• **Exercises to complete**
a) In the article on municipal building repairs, why does the second option enlarge the bar area? Answer in one to three sentences.
b) Extend the article on municipal building repairs, picking up after its final quoted remark about selling some buildings.

#### Text shown

The first options limited work to repairs and upgrades to the existing building, including replacement of flooring, wainscoting, the hot water tank, furnaces, oil tanks and plumbing lines and fixtures and upgrades to the fire alarm system and electrical systems. The work is budgeted at $280,000, plus taxes, and doesn’t include a washroom expansion.
The second option includes the above mentioned work, along with a building expansion of roughly 700 square feet to increase the size of the washrooms, as well as the bar area to make room for a dishwasher.
That project is estimated to cost $680,176, plus taxes. A third option would be to replace the building at a cost of roughly $926,000 plus $25,000 to $35,000 for demolition.
“I think a lot of these numbers, particularly around the Annex are shocking to us,” said Kraemer. He suggested that council take a walk through each of the buildings with the engineer to get a better feel for the conditions of the buildings.
Councillor Jacqueline Faubert said the municipality has known for a long time that the buildings’ interiors need work.
“I don’t think these numbers are shocking,” she said. “I’m in the Arts Centre on a regular basis and we’ve heard from the Whitney Crawford Community Centre several times.”
Councillor Ken Craig reminded council that much of the work can’t even be considered until the 2013 budget.
“We don’t have money in the budget we have now for any kind of significant improvements,” he said.
Eadie said the municipality needs to take a hard look at whether it can even afford to keep all of its old buildings.
“Maybe it makes more sense to fix the buildings we really want to keep and maybe sell a couple.”

########
#### Records shown

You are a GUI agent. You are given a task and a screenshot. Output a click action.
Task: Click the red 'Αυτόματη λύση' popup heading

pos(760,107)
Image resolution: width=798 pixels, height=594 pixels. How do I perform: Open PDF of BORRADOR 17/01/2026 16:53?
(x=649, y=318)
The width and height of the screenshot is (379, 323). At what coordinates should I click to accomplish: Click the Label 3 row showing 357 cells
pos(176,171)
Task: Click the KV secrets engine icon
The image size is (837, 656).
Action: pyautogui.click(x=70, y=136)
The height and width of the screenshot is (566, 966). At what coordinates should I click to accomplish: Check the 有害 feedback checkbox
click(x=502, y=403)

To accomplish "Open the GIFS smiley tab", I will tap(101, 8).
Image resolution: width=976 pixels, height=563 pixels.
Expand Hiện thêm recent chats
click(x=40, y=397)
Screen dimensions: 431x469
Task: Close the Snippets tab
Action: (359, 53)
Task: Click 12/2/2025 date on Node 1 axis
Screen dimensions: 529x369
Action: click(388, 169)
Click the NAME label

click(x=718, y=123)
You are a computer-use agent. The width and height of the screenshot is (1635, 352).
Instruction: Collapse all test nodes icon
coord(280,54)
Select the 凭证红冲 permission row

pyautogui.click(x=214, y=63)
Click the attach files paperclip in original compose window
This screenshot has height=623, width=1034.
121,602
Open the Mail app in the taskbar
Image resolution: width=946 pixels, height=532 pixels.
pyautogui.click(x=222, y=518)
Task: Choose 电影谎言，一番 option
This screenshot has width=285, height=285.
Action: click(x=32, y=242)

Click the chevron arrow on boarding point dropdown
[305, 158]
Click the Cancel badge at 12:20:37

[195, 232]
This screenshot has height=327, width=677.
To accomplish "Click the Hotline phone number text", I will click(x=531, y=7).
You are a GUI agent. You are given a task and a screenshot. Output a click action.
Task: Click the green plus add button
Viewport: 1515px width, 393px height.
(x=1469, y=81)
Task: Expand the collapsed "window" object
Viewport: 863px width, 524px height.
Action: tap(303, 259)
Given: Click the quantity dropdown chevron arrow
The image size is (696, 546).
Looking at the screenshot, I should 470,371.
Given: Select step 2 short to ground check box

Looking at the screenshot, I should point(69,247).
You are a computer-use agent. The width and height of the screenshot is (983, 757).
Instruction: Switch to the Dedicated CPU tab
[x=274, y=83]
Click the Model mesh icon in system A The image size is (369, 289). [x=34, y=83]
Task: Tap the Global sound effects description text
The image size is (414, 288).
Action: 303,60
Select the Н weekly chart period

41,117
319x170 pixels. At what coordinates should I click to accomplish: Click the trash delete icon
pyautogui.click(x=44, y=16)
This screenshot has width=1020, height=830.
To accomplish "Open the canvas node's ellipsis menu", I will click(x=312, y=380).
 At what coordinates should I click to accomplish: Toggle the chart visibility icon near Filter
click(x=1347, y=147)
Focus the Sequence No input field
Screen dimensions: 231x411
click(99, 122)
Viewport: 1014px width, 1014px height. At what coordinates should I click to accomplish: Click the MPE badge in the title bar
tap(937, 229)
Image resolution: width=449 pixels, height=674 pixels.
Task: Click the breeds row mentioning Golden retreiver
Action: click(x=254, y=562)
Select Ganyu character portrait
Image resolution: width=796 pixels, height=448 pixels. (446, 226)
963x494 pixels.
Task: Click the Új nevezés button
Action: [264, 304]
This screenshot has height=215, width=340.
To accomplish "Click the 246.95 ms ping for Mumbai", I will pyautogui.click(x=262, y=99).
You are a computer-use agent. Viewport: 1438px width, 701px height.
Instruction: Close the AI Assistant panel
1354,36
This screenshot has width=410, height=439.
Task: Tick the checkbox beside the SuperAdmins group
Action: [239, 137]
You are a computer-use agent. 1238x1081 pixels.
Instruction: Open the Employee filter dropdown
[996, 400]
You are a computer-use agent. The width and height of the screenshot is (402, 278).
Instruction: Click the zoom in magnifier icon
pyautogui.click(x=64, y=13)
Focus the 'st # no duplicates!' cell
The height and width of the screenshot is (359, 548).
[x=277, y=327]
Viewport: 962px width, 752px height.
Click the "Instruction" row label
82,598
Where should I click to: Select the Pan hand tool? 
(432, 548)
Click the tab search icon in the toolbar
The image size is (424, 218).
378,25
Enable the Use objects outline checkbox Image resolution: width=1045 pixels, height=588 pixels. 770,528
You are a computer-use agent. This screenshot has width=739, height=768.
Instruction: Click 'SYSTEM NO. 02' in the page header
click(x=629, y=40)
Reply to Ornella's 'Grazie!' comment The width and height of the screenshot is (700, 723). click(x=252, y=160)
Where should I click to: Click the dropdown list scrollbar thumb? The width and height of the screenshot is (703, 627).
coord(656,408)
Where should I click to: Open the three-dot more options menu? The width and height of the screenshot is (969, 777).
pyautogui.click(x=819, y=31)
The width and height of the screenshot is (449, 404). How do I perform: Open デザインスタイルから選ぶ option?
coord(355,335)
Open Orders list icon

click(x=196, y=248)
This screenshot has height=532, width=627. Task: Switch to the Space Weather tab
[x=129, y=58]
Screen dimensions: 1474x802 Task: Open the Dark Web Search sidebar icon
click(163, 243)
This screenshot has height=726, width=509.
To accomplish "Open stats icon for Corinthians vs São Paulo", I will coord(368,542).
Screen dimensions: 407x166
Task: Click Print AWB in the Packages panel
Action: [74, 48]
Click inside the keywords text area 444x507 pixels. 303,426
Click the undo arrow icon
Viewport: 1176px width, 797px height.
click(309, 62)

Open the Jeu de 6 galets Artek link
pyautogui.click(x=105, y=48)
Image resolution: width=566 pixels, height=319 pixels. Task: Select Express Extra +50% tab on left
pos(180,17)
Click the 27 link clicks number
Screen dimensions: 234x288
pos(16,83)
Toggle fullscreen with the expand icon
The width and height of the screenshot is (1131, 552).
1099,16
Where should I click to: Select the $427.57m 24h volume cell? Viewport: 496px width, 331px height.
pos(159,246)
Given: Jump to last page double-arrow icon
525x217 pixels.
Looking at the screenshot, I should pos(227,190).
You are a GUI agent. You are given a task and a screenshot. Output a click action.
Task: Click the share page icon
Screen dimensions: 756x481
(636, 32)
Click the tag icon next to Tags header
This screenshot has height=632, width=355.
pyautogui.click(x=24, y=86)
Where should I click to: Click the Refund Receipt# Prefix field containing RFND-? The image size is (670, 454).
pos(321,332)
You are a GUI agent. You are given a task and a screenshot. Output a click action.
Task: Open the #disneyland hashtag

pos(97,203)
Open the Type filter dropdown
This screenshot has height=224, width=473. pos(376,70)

########

• **Outputs by task**
a) The second option enlarges the bar area to make room for a dishwasher. That enlargement is part of a roughly 700-square-foot expansion that also increases the size of the washrooms.

b)
Representatives for two of the buildings were at last week’s meeting to make a case for improving the facilities. Marilyn Clarke, from the Bluewater Summer Playhouse, and Bonnie Bryan, from the Kincardine Theatre Guild, said minor improvements have been made the Arts Centre, but the condition of the overall interior remains deplorable.
“We appreciate that the engineer’s report is complete and we need to move forward,”
Clarke said tenants of the building have discovered new issues. Mold has begun forming in the Scougall Gallery and a pungent smell emulating from the upstairs men’s washroom indicates that there is a problem there.
The tenants noted that prior to the mold problem storage and change rooms were located in the basement of the Arts Centre. The space is not usable, but when it was in use it wasn’t practical, Clarke said. Heavy set pieces had to be carried from the basement to the top floor of the facility, where the theatre is housed. A better option, the tenants suggested, would be build out the back of the theatre and put storage and change rooms on the top floor. They also recommended that an elevator be installed.
Barring that option, Clarke said, the entire interior of the building should be gutted; which would allow the municipality to maintain the heritage of the building’s exterior.
“When we look at our summers and winters there are a lot of tourists who come through that building,” Clarke said. “We are an important member of the community and we want to be a proud member and be able to show our building off.”
Recreation director Karen Kieffer, who has been working closely with tenants, and Faubert, told council that a solution for storage and costume change space needs to be worked out now. Dress rehearsals for the Kincardine Theatre Guild’s production of South Pacific begin in early November. Municipal staff recommended that Kincardine rent a trailer for the theatre group during the production.
Kraemer, however, said council shouldn’t act too hastily.
“I don’t think we have enough information to deal with this,” he said.
“We did it for the medical centre,” Faubert countered.
Kraemer said he didn’t want to approve the mold abatement that was estimated at $100,000, “when our staff occupied the building for so long without a problem. I don’t know what’s changed.”
Council decided to schedule a special meeting in the near future to further discuss the options for the buildings and consider the financial implications.